A rectangle is bounded by the $$x$$ - and $$y$$ -axes and the graph of $$y=(6-x) / 2$$ (see figure). What length and width should the rectangle have so that its area is a maximum?

Answer

**step1** Understanding the Problem

The problem asks us to find the length and width of a rectangle that will have the largest possible area. This rectangle is located in the first part of the graph, bounded by the x-axis, the y-axis, and a straight line. The top-right corner of the rectangle touches this line, which is described by the equation $$y = (6-x) / 2$$.

**step2** Defining Length and Width

Let's think of the rectangle's dimensions. The length of the rectangle goes along the x-axis, and the width goes along the y-axis. So, if the top-right corner of the rectangle is at a point (x, y) on the line, then 'x' represents the length of the rectangle and 'y' represents the width of the rectangle.

**step3** Relating Length and Width using the Line Equation

The equation of the line is given as $$y = (6-x) / 2$$. This equation connects the length 'x' and the width 'y' of our rectangle.
To work with this equation more easily, we can multiply both sides by 2:
$$2 \times y = 2 \times \frac{(6-x)}{2}$$
$$2y = 6 - x$$
Now, we want to see how 'x' and '2y' are related to the number 6. We can add 'x' to both sides of the equation:
$$x + 2y = 6$$
This tells us that the sum of the length 'x' and two times the width '2y' is always equal to 6.

**step4** Understanding Area Maximization Principle

The area of a rectangle is found by multiplying its length by its width: Area = length $$ \times $$ width, which is $$x \times y$$. We want to find the 'x' and 'y' that make this area as big as possible.
There's a special rule about numbers: If you have a fixed sum for two numbers, their product will be the largest when the two numbers are equal (or as close to equal as possible).
Let's try an example: If two numbers add up to 6.
- If the numbers are 1 and 5, their product is $$1 \times 5 = 5$$.
- If the numbers are 2 and 4, their product is $$2 \times 4 = 8$$.
- If the numbers are 3 and 3, their product is $$3 \times 3 = 9$$.
Notice that the product is largest when the two numbers are equal, in this case, both are 3.
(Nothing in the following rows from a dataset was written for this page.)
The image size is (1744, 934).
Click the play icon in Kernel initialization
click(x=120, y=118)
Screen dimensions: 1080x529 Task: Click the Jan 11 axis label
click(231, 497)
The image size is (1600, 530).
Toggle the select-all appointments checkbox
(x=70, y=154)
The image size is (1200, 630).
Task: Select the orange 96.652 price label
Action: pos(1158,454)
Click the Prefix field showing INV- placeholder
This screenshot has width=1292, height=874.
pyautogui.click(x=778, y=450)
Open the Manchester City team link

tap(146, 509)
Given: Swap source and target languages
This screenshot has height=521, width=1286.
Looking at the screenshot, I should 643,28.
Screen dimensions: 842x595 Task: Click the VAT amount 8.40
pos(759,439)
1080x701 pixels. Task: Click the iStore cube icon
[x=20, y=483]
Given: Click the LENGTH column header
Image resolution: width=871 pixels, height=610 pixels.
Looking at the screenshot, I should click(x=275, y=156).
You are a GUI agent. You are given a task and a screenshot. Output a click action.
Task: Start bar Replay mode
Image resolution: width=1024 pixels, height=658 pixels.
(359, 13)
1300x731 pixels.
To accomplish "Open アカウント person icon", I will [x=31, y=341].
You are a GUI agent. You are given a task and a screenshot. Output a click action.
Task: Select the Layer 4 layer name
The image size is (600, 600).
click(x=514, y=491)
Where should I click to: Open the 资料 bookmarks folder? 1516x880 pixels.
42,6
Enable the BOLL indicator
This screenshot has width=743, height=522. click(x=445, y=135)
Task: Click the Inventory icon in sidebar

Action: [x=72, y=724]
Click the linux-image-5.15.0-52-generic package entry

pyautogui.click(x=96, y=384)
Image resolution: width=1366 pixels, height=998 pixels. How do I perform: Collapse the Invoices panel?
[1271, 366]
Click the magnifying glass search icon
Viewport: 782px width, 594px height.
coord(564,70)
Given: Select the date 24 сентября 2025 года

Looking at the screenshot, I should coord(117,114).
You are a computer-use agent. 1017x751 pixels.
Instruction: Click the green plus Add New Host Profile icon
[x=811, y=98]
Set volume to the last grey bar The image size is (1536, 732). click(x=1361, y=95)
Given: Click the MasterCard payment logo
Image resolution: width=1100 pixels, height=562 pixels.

**step5** Applying the Principle to Find Optimal Dimensions

In our problem, we have the sum $$x + 2y = 6$$. We are trying to maximize the product $$x \times y$$.
Following the principle we just learned, the product of 'x' and '2y' (which is $$x \times 2y$$) will be largest when 'x' and '2y' are equal to each other. If $$x \times 2y$$ is maximized, then $$x \times y$$ will also be maximized.
So, we set 'x' and '2y' to be equal:
$$x = 2y$$
Now we can use this relationship with our sum equation from Step 3 ($$x + 2y = 6$$). Since 'x' is equal to '2y', we can replace 'x' with '2y' in the sum equation:
$$2y + 2y = 6$$
$$4y = 6$$
To find the value of 'y', we divide 6 by 4:
$$y = 6 \div 4$$
$$y = \frac{6}{4}$$
We can simplify this fraction by dividing both the top and bottom by 2:
$$y = \frac{3}{2}$$
As a decimal, this is:
$$y = 1.5$$
So, the width of the rectangle that gives the maximum area should be 1.5 units.

**step6** Calculating the Length

Now that we know the width $$y = 1.5$$, we can find the length 'x' using our relationship $$x = 2y$$.
$$x = 2 \times 1.5$$
$$x = 3$$
So, the length of the rectangle that gives the maximum area should be 3 units.

**step7** Final Answer

To have the maximum area, the rectangle should have a length of 3 units and a width of 1.5 units.